In contrast, the lack of relationship between either the up-down hop or the single hop and the FAI index was probably due to the nature of the functional tests. These tests are performed in the sagittal plane and place little stress on the lateral structures of the ankle. Worrell et al6 were also unsuccessful in finding significant differences at the ankle when using sagittal-plane activities. In that investigation, participants performed the single hop for distance and the single-leg 6-m hop for time.6 Clinically, this is similar to a patient being asymptomatic during straight-ahead running but complaining of instability during change-of-direction activities.

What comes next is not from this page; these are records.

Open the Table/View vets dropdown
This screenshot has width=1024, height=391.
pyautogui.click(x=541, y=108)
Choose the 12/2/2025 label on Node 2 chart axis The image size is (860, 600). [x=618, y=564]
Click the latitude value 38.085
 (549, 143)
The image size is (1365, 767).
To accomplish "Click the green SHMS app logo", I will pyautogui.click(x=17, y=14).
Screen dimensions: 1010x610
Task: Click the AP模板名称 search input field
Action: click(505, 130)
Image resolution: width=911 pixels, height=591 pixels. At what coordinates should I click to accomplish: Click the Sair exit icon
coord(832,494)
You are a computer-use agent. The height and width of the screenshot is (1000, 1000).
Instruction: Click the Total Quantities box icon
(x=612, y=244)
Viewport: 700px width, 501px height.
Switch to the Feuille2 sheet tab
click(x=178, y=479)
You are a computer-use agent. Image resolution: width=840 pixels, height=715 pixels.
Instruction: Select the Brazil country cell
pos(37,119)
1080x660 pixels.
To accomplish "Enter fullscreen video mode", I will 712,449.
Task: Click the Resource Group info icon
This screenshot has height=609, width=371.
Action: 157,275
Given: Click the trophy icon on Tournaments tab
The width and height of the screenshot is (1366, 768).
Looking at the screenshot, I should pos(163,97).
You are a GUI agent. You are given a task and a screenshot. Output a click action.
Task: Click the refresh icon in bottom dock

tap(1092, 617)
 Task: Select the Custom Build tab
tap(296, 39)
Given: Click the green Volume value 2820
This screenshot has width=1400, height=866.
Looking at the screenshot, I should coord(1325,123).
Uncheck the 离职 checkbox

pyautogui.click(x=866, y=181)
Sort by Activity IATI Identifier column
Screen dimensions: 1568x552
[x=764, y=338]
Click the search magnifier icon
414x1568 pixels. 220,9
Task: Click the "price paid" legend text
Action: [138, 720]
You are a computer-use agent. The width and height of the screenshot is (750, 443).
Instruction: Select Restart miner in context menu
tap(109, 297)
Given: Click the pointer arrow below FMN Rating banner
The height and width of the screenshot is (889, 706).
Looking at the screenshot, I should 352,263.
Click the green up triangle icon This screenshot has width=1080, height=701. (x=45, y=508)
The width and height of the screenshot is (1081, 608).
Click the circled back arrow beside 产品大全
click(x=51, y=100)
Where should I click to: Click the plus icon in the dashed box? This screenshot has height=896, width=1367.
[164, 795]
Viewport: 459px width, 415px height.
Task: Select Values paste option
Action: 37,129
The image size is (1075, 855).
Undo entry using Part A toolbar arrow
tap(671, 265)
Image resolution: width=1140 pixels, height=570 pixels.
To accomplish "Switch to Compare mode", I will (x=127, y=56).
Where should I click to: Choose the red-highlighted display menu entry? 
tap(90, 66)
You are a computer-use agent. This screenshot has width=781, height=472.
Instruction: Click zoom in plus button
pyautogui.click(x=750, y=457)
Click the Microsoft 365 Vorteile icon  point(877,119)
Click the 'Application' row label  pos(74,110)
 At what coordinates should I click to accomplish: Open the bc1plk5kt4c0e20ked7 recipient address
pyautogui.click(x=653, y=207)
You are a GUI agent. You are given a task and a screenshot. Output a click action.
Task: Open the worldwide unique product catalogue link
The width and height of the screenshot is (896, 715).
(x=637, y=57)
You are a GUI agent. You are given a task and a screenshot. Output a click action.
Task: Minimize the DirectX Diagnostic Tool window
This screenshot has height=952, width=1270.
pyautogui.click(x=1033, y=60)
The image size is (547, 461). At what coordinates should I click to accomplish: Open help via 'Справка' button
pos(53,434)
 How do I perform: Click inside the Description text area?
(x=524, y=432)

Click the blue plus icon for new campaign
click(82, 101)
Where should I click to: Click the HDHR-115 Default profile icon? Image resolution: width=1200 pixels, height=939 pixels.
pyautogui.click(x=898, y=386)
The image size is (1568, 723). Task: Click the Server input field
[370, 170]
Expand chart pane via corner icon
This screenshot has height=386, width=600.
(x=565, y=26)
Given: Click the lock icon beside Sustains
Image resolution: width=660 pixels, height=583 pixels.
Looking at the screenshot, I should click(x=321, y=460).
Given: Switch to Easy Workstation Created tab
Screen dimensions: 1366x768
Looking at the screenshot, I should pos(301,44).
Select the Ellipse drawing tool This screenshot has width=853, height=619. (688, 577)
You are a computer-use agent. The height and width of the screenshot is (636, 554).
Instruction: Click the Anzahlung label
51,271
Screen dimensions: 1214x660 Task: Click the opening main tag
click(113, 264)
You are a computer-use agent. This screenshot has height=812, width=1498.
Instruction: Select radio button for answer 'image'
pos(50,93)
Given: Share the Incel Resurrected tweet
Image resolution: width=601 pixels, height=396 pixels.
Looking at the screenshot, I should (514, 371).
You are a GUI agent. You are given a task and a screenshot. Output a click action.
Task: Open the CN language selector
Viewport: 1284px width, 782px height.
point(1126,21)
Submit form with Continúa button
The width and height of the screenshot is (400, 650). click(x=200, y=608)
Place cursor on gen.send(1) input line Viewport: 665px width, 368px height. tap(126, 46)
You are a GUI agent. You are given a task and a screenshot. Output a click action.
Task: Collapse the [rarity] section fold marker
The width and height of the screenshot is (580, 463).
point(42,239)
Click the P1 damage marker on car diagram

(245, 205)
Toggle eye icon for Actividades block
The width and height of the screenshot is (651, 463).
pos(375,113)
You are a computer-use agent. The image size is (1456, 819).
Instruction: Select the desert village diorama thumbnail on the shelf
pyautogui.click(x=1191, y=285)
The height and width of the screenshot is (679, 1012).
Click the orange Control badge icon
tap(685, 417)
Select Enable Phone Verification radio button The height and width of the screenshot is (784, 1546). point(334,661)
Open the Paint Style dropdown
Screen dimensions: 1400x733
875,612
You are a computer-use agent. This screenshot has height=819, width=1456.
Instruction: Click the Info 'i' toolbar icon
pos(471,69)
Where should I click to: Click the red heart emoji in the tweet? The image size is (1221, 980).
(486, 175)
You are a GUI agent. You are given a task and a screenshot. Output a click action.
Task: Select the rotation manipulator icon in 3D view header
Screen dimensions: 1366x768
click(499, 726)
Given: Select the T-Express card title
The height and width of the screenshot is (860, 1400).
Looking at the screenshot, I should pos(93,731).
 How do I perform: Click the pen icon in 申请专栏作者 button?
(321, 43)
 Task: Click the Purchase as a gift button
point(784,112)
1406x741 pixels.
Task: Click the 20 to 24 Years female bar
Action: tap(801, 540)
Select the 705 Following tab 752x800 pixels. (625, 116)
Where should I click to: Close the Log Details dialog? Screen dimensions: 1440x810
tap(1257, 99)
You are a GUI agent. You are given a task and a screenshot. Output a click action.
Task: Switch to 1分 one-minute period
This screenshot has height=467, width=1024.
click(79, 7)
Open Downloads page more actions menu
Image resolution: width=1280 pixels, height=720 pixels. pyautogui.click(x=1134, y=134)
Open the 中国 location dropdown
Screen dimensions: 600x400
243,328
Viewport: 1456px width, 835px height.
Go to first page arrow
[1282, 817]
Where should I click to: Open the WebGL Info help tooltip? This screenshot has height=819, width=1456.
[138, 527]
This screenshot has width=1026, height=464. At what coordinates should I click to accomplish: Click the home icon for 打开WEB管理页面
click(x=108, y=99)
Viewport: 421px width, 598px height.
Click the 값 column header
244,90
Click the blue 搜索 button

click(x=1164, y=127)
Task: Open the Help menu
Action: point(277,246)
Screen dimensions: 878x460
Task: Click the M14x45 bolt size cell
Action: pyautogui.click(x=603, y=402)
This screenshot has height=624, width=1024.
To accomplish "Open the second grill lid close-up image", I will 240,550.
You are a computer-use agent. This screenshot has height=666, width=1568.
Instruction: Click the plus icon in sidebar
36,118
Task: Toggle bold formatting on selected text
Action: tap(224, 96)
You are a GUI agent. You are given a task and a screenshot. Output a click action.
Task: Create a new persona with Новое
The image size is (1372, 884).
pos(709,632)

Additional research is necessary to evaluate muscular activity during a variety of functional-performance tests. Electromyographic analysis could confirm which functional-performance tests are best at stressing specific muscles, thereby focusing ankle instability investigators on tests that specifically tax the lower leg muscles. Further research is necessary on other functional-performance tests that incorporate both lateral and rotational movement. Functional-performance tests that could be considered include the lower extremity functional test, spiral-staircase run, 30-m single-leg agility hop, triple crossover hop for distance, multiple single-leg hop-stabilization test, and functional hop test.
Perceived Deficits
Previous researchers4,7 have reported that a perceived deficit may exist in subjects with FAI even though actual performance was not affected. However, because these authors did not ask the subjects if they felt unstable during the functional-performance tasks, a perceived deficit could only be considered as a possible explanation. Therefore, in our study, after every functional test, we asked the participants if they felt unstable during the activity. We found a significant correlation between FAI index and the total number of yes responses after each functional-performance test. We found that 76% of the FAI subjects (32 of 42) reported that they felt unstable in at least 1 of the functional performance tasks. We further categorized the subjects according to the functional-performance test on which each subject felt unstable. A total of 33% (14 of 42 FAI subjects) reported instability in the figure-of-8 hop, 60% (25 of 42 FAI subjects) in the up-down hop, 60% (25 of 42 FAI subjects) in the side hop, and 14% (6 of 42 FAI subjects) in the single hop. Because we found a performance deficit only on the side hop and the figure-of-8 hop, the large number of yes responses on the up-down hop was an unexpected finding. This test should be further evaluated to identify why a perceived deficit may be present without an actual performance deficit.
CONCLUSIONS
A positive relationship existed between the FAI index and performance deficits in the figure-of-8 hop and side hop. Participants with FAI, as we defined it, performed worse on these 2 functional tasks that potentially place greater stress on the lateral structures. Conversely, no relationship existed during sagittal-plane activities. Continued research is necessary to determine if other functional-performance tests yield the same results and if these tests can be used to predict participants who may be predisposed to ankle instability. Finally, because ankle instability is a difficult phenomenon to assess, deficits in performing these tests could also be incorporated into the evaluation of injuries. Additional research needs to be conducted on a large number of normal subjects to identify normative values on these functional-performance tests. This would also allow us to demonstrate the diagnostic capability of these tests in determining FAI.